Son 20 yıl boyunca emek yoğun, düşük teknolojili ürünlerin ihracatçısı olarak kalan Türkiye; Tayvan ve Kore benzeri ülkelerin gerçekleştirdiği gibi katma değeri yüksek teknoloji ürünlerinin imalatına geçemedi. Bu yüzden Türk ekonomisi tatmin edici maaşların ödendiği, sosyal güvenliğin sağlandığı yeni istihdam alanları oluşturamadı ve tekstil gibi önemli sektörlerin ihracat sorunu yaşadığı dönemlerde yüksek işsizlik oranları ile karşı karşıya kaldı.
Türkiye’nin küresel üretim sistemlerine entegrasyonu daha çok fason üretimle oldu. 1980 ve 2000 yılları arasında Türkiye’ye gelen doğrudan yatırım çok düşük kaldı. Türkiye’den yurt dışına yapılan doğrudan yatırımlar da 1990’ların sonuna doğru artmakla beraber düşük seviyede gerçekleşti. Bu yatırımların önemli bir kısmının inşaat sektöründe olduğunu göz önünde bulundurursak, Türkiye’nin küresel ekonomide merkezî bir konuma geçemediği açıkça ortaya çıkar.
1980’lerde %45 civarında olan tarım kesimi istihdamının 2003 itibariyle %23’lere (erkekler için) düştüğünü görüyoruz.
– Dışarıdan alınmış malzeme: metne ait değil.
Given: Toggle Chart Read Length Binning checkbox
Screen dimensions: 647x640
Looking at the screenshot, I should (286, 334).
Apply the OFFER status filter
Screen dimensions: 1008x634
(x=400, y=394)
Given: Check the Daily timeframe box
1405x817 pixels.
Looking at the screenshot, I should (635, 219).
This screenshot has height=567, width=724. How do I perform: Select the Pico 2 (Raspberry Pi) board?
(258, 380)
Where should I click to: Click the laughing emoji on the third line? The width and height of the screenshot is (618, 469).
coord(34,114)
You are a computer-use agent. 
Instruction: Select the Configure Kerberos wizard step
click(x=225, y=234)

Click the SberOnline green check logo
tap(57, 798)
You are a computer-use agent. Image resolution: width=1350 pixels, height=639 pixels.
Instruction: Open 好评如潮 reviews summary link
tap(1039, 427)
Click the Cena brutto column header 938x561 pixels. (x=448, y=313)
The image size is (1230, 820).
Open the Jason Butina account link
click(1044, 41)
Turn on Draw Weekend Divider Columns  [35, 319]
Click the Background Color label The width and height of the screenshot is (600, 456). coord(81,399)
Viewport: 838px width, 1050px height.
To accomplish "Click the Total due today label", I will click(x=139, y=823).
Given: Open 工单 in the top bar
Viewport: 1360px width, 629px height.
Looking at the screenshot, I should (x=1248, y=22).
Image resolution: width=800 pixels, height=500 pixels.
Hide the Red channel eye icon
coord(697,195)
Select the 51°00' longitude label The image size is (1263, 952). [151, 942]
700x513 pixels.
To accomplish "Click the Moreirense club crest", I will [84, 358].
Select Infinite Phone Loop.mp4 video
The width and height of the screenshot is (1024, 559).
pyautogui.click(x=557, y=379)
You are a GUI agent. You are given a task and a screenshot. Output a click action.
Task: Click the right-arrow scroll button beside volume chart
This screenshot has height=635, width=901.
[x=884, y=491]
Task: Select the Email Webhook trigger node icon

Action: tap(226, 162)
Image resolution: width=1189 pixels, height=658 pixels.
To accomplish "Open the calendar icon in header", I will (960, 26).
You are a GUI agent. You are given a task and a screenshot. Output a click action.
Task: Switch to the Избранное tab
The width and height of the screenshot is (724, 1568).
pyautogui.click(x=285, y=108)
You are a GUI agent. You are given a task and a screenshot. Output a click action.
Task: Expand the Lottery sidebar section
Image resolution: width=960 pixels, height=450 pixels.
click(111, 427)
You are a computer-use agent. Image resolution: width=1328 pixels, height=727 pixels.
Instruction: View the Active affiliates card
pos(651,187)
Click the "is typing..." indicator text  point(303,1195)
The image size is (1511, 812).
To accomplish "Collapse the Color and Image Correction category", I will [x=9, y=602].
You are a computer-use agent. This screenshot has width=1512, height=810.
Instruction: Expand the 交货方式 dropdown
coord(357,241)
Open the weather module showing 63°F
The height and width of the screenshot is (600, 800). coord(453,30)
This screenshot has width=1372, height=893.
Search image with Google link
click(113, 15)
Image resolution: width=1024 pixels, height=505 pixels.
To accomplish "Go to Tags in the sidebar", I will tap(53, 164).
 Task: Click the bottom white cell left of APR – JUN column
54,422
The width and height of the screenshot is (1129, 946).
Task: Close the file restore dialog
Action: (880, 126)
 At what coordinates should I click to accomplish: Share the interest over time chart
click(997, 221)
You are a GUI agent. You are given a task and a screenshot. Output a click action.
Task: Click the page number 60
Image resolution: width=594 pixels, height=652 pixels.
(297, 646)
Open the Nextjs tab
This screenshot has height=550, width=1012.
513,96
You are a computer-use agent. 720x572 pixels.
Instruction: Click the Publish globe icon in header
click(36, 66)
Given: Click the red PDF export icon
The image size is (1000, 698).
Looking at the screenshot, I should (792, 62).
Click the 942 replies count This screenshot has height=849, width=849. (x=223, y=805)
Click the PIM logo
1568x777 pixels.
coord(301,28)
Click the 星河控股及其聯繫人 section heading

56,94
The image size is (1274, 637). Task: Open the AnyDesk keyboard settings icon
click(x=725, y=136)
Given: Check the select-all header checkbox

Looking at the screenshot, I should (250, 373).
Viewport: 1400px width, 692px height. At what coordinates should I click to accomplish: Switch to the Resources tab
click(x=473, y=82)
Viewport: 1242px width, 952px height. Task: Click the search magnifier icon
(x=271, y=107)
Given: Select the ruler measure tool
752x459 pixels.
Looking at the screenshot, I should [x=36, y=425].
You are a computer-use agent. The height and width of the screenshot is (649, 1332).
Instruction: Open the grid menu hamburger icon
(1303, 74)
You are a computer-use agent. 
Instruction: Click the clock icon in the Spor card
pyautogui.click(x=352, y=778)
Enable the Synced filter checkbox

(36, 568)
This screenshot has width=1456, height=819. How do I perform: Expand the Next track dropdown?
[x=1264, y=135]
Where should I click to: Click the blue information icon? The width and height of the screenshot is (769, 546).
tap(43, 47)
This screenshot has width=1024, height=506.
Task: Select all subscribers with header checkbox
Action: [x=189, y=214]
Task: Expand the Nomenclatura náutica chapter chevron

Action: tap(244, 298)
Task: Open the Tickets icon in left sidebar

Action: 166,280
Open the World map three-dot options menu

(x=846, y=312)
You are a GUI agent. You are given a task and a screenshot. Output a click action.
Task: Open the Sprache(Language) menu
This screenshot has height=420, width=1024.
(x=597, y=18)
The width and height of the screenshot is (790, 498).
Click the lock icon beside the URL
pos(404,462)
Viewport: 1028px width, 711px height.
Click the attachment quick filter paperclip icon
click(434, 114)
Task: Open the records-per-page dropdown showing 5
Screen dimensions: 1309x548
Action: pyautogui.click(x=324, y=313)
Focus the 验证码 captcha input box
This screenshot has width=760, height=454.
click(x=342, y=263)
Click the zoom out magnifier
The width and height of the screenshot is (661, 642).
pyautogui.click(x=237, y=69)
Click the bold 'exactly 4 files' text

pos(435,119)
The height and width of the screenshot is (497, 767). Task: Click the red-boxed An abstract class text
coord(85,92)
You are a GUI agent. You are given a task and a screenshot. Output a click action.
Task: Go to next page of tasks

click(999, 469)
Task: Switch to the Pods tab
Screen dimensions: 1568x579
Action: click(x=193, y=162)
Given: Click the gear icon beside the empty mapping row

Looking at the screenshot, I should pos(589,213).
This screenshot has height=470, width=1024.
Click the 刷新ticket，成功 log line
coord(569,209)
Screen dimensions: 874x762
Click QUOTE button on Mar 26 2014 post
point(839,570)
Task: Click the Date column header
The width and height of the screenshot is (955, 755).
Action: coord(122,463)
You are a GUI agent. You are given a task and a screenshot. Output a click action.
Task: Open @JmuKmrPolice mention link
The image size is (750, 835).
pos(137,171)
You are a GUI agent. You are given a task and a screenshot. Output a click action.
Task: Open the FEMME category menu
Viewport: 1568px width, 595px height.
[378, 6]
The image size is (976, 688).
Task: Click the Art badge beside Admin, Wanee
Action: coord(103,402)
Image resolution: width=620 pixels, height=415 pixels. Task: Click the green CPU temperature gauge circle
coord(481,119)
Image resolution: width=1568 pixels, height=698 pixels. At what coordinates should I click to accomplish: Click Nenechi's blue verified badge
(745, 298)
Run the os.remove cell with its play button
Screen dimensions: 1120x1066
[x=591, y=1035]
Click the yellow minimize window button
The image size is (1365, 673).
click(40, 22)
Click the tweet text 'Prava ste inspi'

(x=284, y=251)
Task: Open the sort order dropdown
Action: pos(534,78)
Bu, ciddi bir yapısal dönüşüme işaret ediyor. 2000 yılı itibarı ile Türkiye’de günlük 1 Amerikan dolarının altında gelirle geçinmeye çalışan nüfusun oranı %2’nin altında ve günlük 2 doların altında yaşayan nüfusun oranı ise %10 civarında. İstatistikler, 1980’lere göre mutlak fakirliğin azaldığını ve hayat standartlarında yükselme olduğunu ortaya koyuyor. Buna karşın resmî ve özel araştırmaların bulguları fakirlik seviyesinin altında yaşayan nüfus oranını %20’ler civarında gösteriyor. Türkiye’nin, sıfıra yaklaştıkça gelir dağılımındaki adaleti, 1’e yaklaştıkça da adaletsizliği gösteren Gini Katsayısı ise 0,42 olarak hesaplanıyor ve bu ciddi sayılabilecek bir gelir dağılımı sorununa işaret ediyor.
Türkiye’deki bölgesel gelişmişlik farklılıkları ve tarım kesiminin istihdam içindeki ağırlığı da değerlendirilecek olursa, aslında sorunun boyutlarının daha büyük olduğu söylenebilir. Küresel ekonominin, mukayeseli üstünlükler temelinde yaptığı uluslararası işbölümü ekonomik kaynakların toplamda etkin tahsisini sağlama iddiasında olsa bile, insanca yaşamayı mümkün kılacak gelir adaletini sağlamaktan çok uzak.